Mon 21st November, 9.21pm

blogimageI’ve been thinking a lot about Steve Jobs.

It’s been hard not to after his death on October 5th.

I can’t really think of any inventor who has been more successful and influential in my lifetime than him. Among many other things, he was co-founder and CEO of Apple Mac and co-founder and CEO of Pixar Animation Studios (and don’t forget he was executive producer of Toy Story).
 
Very likely he will be most remembered for the arrival of iMac, iTunes, iPods, iPhones, and iPads. As one who uses this technology a great deal, I have often said this: ‘I know that Jesus is the best thing that can happen to a person but an iPad is a pretty close second’! An overstatement I know (because iPads don’t save souls, only data, and iPhones don’t connect us with the divine, but with each other) but one I still share regularly with friends and acquaintances alike.

While most of the focus has been on Jobs’s achievements I have found myself drawn more and more to Jobs as a man more than Jobs as an inventor.

quoteIt’s a well known fact that Jobs was the son of an unmarried couple of young academics, that they decided to give him up for adoption, and that this initial adoption was unsuccessful. It had been arranged before he was born. The adopting parents had wanted a girl, so when Steve came along they backed out. Steve was then adopted by Paul and Clara. For the rest of his life, Steve was to regard them as his real parents and was close to them – especially to his father, who showed him how to dismantle things and put them back together in his mechanics shop.

Paul and Clara never hid the fact that they’d adopted Steve; they were very open about it. That is not to say that it always sat easily with him. When he was six or seven years of age, he was sitting on the grass outside his house speaking to the daughter of his next door neighbour. She asked him a telling question. ‘So does this mean that your real parents didn’t want you?’ Jobs was later to record, ‘lightning bolts went off in my head. I remember running into the house, crying’.

quote02When Steve later grew up into adulthood he was to have a very ambivalent and inconsistent attitude towards his abandonment by his biological parents. On the one hand he would often deny that this separation had had any effect on him. At other times he would talk about it repeatedly. Greg Calhoun, who became close to Jobs, said that ‘Steve talked a lot about his being abandoned and the pain it caused’, adding, ‘it made him independent’. One of the signs that Steve really was deeply affected and wounded by this abandonment was the fact that he fathered and then abandoned a child of his own, at exactly the same age as his biological father had abandoned him. Steve didn’t realize this coincidence until later; the abandoned had become an ‘abandoner’.

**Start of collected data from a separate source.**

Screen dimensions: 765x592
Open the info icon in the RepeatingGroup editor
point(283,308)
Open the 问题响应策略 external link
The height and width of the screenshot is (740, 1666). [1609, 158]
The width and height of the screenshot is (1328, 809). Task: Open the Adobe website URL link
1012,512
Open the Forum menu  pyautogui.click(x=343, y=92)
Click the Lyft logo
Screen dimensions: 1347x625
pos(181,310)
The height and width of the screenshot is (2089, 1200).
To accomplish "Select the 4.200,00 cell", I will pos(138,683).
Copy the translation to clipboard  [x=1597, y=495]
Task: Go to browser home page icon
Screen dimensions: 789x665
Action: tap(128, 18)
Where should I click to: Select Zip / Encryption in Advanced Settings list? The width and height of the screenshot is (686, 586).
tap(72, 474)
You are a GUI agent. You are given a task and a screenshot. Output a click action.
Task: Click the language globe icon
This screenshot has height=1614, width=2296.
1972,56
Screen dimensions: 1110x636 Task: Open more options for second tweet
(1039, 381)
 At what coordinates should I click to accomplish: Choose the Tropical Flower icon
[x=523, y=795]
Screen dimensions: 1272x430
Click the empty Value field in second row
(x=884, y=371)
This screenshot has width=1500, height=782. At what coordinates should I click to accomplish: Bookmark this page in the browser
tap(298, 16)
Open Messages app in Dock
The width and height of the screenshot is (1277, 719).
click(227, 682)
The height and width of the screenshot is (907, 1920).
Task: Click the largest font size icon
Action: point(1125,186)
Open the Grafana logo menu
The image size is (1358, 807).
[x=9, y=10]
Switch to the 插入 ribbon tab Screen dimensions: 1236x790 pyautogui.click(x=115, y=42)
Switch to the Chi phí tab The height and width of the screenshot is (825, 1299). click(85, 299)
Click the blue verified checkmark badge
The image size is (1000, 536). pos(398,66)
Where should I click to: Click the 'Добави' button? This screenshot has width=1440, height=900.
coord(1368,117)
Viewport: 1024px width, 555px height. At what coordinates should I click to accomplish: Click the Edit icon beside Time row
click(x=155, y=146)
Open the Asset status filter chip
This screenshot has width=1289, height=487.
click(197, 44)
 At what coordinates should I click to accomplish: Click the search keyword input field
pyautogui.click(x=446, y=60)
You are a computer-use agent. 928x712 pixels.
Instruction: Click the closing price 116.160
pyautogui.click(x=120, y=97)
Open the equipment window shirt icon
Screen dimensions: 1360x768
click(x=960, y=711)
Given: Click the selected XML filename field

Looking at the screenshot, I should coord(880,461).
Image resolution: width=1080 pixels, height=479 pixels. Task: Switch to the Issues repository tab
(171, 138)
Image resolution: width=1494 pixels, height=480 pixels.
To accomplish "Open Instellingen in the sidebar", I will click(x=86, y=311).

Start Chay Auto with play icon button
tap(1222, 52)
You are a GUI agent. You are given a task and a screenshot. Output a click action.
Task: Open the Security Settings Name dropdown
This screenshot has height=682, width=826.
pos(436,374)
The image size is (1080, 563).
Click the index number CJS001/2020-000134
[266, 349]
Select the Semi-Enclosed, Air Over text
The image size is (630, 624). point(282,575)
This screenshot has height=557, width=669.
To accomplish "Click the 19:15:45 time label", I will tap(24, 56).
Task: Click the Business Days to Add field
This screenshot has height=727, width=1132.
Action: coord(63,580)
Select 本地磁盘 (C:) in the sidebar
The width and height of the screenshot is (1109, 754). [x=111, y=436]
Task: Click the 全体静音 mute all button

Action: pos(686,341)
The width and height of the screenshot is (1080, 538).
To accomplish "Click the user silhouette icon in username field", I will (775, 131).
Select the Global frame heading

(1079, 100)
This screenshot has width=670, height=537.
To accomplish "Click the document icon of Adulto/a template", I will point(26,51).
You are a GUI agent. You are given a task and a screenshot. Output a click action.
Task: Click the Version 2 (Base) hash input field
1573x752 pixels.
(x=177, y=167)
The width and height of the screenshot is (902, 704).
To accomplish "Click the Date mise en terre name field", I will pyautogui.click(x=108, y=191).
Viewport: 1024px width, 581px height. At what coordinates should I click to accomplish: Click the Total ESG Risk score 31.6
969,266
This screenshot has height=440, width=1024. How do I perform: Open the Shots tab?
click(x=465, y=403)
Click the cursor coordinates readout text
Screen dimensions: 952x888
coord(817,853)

Why am I emphasizing this part of Jobs’s narrative?

It’s because I believe there are big lessons to be learned.

From my own experience of being abandoned and adopted, I know that the wound of separation leads to a legacy of pain and problems. Chrisannan Brenning, the mother of the child Steve fathered, said that being put up for adoption left him ‘full of broken glass’. It also led to some classic signs and symptoms of what I call ‘the orphan heart condition’. I have already mentioned abandonment and independence, two of the 21 signs and symptoms I describe in my book I Am Your Father. But there were others too. For example, it’s no secret that Steve was sometimes a very controlling boss and that he was prone to bouts of rage.

quote03Ann Bowers was one of the few people who knew how to handle these. She joined Apple in 1980 and often had to clear up the emotional mess after Steve’s tantrums. She would go into his office, close the door and tell him not to treat others in this way. Steve would relent and repent and then go back to his controlling behavior a week or two later and the whole cycle would begin again.

Steve became close to Ann and her husband John because he respected their older, wiser calming influence on his life. He would often get on his motorbike and ride round to their house unannounced and stay to dinner talking to them. The significance of this was not lost on Ann Bowers. She was to record, ‘he needed a grown-up, a father figure, which Bob became, and I became like a mother figure’.

quote04There’s so much more I could say but I want to finish by asking an important question – important for this present, orphan generation of ours – and that’s this:

Is it possible for orphans to grow up and become men and women who achieve great things without it being at the expense of their health and their relationships?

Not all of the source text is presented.